— begin Data supplied —

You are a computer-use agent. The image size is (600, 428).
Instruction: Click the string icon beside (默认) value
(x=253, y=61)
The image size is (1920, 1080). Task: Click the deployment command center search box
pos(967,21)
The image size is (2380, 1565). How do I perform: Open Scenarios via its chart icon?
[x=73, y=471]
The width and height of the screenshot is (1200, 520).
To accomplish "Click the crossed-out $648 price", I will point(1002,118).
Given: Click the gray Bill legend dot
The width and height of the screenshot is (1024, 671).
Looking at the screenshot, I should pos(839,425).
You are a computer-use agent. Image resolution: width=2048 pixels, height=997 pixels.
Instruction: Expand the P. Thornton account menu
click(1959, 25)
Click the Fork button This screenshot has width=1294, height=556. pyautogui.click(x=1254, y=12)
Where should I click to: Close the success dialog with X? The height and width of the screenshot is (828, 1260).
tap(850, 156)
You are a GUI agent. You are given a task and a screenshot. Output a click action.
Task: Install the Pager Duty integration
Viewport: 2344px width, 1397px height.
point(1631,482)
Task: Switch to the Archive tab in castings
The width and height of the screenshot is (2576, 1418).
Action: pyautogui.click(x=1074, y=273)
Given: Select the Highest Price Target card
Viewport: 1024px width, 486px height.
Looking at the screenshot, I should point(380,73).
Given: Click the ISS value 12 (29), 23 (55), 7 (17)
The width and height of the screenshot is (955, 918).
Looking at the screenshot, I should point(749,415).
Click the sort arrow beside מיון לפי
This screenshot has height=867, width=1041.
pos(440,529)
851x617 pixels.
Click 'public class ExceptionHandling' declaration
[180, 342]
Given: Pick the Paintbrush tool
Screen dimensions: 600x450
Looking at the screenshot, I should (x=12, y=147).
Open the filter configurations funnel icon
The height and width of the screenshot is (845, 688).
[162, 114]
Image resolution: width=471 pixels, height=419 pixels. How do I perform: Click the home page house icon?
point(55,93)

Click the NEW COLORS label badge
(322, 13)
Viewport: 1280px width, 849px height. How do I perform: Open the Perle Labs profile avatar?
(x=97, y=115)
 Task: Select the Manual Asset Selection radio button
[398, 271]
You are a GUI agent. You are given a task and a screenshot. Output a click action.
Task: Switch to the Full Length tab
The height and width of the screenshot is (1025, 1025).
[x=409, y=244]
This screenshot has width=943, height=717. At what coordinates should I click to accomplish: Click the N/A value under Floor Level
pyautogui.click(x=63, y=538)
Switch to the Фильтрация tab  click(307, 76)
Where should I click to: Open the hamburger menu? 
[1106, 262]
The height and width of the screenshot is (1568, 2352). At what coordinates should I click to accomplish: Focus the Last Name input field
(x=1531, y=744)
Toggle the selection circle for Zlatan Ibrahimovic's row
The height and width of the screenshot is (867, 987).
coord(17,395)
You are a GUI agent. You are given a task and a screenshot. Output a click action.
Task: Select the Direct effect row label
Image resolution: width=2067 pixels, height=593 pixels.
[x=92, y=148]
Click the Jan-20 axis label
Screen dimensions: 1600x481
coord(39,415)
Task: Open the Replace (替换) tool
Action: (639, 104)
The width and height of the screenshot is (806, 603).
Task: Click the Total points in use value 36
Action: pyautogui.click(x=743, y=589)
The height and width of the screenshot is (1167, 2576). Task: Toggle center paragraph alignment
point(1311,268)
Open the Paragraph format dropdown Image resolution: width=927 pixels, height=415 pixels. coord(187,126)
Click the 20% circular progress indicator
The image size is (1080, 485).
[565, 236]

— end Data supplied —

* **What you need to do**: Count the lines above that contain the string "Toggle", treating uppercase and lowercase as different. Reply with the number only.

* **Solution to this problem**: 2